Sound familiar? Are you suffering in silence in situations like these? Or complaining behind their backs to other people but avoiding a direct confrontation with the individuals?

Then it’s time to have that dreaded but crucial conversation to stop the madness once and for all.

If it feels impossible to do … especially if your emotions are on high alert because you’re going through a big transition in your relationships, career, or life … you’re not alone. The book “Crucial Conversations: Tools for Talking When the Stakes are High” lays out some very useful concepts and frameworks for having an effective conversation in a difficult, emotionally-charged situation.

It’s important to know that in these types of situations with high stakes and differing opinions, things can get very emotional very quickly for everyone involved. And when emotions take over, your body instantly reacts to prepare you for a fight or flight situation: Your adrenal glands immediately pump adrenalin into your bloodstream. Your brain diverts blood to areas of your body needed for survival (hitting and running), leaving less blood for the rational part of your brain. As the book authors say, “A brain that is drunk on adrenalin is almost incapable of rational thought.” No wonder we tend to mess up (or avoid) these types of conversations!

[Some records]

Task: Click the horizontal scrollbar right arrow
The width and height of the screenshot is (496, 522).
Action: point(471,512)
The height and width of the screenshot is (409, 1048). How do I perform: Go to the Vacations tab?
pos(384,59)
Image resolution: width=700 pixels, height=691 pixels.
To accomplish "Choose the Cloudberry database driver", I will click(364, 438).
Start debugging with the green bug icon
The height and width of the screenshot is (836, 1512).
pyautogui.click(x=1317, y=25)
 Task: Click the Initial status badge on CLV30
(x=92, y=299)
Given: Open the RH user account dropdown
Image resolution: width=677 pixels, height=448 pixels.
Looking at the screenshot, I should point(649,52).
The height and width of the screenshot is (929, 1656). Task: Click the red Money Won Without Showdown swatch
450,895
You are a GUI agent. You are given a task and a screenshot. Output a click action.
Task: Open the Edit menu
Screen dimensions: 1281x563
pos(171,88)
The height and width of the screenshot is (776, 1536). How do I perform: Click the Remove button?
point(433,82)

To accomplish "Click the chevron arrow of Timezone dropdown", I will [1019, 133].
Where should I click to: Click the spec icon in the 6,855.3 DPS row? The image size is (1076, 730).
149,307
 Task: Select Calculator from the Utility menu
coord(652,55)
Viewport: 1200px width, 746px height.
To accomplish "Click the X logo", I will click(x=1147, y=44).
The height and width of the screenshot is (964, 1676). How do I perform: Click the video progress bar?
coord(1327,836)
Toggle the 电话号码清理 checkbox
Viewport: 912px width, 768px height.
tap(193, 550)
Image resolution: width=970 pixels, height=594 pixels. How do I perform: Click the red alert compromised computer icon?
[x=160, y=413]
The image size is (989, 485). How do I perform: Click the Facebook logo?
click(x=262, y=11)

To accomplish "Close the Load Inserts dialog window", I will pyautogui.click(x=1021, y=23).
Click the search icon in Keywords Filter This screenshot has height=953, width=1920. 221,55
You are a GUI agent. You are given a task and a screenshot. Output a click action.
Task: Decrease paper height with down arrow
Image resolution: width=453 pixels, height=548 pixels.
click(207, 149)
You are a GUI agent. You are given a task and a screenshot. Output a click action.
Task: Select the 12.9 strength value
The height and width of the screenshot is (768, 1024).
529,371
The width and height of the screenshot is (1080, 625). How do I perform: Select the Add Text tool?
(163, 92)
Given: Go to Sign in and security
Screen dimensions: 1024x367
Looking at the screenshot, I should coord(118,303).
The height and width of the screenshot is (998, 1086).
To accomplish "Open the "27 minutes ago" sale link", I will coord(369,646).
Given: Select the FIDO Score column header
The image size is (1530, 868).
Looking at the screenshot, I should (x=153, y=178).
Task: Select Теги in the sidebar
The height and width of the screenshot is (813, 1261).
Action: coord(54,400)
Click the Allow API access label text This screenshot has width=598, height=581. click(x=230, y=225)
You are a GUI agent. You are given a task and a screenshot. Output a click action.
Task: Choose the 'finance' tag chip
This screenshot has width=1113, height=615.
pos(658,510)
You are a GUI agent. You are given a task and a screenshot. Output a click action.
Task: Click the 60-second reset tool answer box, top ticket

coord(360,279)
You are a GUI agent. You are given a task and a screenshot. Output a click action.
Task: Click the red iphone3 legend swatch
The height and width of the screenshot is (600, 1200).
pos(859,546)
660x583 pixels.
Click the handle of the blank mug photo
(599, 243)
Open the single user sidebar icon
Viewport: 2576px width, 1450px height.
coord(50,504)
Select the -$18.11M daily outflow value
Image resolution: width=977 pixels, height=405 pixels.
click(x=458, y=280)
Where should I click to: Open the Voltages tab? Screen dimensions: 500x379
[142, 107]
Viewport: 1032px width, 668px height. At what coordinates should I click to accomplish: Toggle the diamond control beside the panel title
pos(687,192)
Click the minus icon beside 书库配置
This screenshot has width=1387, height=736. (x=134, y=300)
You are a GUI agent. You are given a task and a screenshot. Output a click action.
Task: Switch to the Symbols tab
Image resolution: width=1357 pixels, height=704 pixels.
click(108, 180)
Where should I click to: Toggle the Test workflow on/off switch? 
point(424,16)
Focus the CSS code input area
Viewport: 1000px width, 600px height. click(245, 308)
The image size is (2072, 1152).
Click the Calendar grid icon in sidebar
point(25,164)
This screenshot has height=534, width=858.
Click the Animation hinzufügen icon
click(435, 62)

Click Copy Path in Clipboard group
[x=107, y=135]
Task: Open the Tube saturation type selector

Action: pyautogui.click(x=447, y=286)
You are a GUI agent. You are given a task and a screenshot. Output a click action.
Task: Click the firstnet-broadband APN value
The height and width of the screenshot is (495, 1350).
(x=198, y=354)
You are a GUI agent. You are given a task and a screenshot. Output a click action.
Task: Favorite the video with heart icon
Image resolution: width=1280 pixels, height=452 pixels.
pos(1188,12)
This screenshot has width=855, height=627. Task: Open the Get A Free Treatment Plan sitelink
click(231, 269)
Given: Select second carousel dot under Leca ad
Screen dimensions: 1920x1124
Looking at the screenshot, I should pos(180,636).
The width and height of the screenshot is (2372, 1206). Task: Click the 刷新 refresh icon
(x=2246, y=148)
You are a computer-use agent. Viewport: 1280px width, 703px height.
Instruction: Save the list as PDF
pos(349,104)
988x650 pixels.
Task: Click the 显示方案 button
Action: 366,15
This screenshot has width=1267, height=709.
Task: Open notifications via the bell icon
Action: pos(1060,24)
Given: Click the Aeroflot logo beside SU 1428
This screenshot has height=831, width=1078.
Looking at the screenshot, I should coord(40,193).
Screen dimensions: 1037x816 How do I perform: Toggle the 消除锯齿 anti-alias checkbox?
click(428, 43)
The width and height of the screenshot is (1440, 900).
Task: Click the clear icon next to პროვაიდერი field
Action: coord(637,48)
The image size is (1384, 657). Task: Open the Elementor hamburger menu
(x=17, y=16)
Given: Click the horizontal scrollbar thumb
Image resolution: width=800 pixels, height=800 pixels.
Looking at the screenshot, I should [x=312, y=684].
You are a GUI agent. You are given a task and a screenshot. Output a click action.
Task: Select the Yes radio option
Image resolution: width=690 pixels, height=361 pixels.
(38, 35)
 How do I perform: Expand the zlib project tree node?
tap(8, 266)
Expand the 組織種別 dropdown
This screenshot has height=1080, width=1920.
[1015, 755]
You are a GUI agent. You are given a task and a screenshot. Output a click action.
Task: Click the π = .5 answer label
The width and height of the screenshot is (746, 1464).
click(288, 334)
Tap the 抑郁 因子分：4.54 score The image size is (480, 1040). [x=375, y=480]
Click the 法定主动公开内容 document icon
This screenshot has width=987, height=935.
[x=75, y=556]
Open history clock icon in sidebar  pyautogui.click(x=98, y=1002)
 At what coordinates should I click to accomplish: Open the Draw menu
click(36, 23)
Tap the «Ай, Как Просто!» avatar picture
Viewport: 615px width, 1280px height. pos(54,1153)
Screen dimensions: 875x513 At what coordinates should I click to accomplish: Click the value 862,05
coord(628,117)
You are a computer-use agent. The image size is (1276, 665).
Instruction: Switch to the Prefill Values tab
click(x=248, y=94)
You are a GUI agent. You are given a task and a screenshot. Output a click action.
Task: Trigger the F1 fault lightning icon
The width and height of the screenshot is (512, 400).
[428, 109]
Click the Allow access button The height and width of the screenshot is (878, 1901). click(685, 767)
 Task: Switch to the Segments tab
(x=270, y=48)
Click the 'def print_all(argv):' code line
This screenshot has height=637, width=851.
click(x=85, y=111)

Directions:
(1) Format the records from the line with "You are a computer-use agent. Viewport: 1280px" up to and including the line with "[1015, 755]" as a JSON list of strings, with one string per line and blank lines left out.
(2) Pick up the passage on difficult conversations where it stops and keep writing.

Task results:
(1)
[
  "You are a computer-use agent. Viewport: 1280px width, 703px height.",
  "Instruction: Save the list as PDF",
  "pos(349,104)",
  "988x650 pixels.",
  "Task: Click the 显示方案 button",
  "Action: 366,15",
  "This screenshot has width=1267, height=709.",
  "Task: Open notifications via the bell icon",
  "Action: pos(1060,24)",
  "Given: Click the Aeroflot logo beside SU 1428",
  "This screenshot has height=831, width=1078.",
  "Looking at the screenshot, I should coord(40,193).",
  "Screen dimensions: 1037x816 How do I perform: Toggle the 消除锯齿 anti-alias checkbox?",
  "click(428, 43)",
  "The width and height of the screenshot is (1440, 900).",
  "Task: Click the clear icon next to პროვაიდერი field",
  "Action: coord(637,48)",
  "The image size is (1384, 657). Task: Open the Elementor hamburger menu",
  "(x=17, y=16)",
  "Given: Click the horizontal scrollbar thumb",
  "Image resolution: width=800 pixels, height=800 pixels.",
  "Looking at the screenshot, I should [x=312, y=684].",
  "You are a GUI agent. You are given a task and a screenshot. Output a click action.",
  "Task: Select the Yes radio option",
  "Image resolution: width=690 pixels, height=361 pixels.",
  "(38, 35)",
  " How do I perform: Expand the zlib project tree node?",
  "tap(8, 266)",
  "Expand the 組織種別 dropdown",
  "This screenshot has height=1080, width=1920.",
  "[1015, 755]"
]

(2)
Another critical point is that other people don’t make you mad. YOU make you mad. It’s our interpretations (stories) and judgments in conflict situations that trigger our emotions and reactions. That’s why two people can view a situation very differently and have completely different interpretations and therefore completely different reactions to what happened.

For example, Jane, a divorced mother, sends her 25 year-old son Jason an email invitation to a large dinner party next month. He doesn’t respond, even after she sends him two follow-up emails over the next few days, so she tries to call him and leaves him a terse voice message for him to respond to her invitation.

  • Jane fumes and says to herself: “I can’t believe that Jason did it to me again! I try to include him in our activities, and he never responds. He should have responded to my email right away. He is so disrespectful to me! He would never treat his father that way!””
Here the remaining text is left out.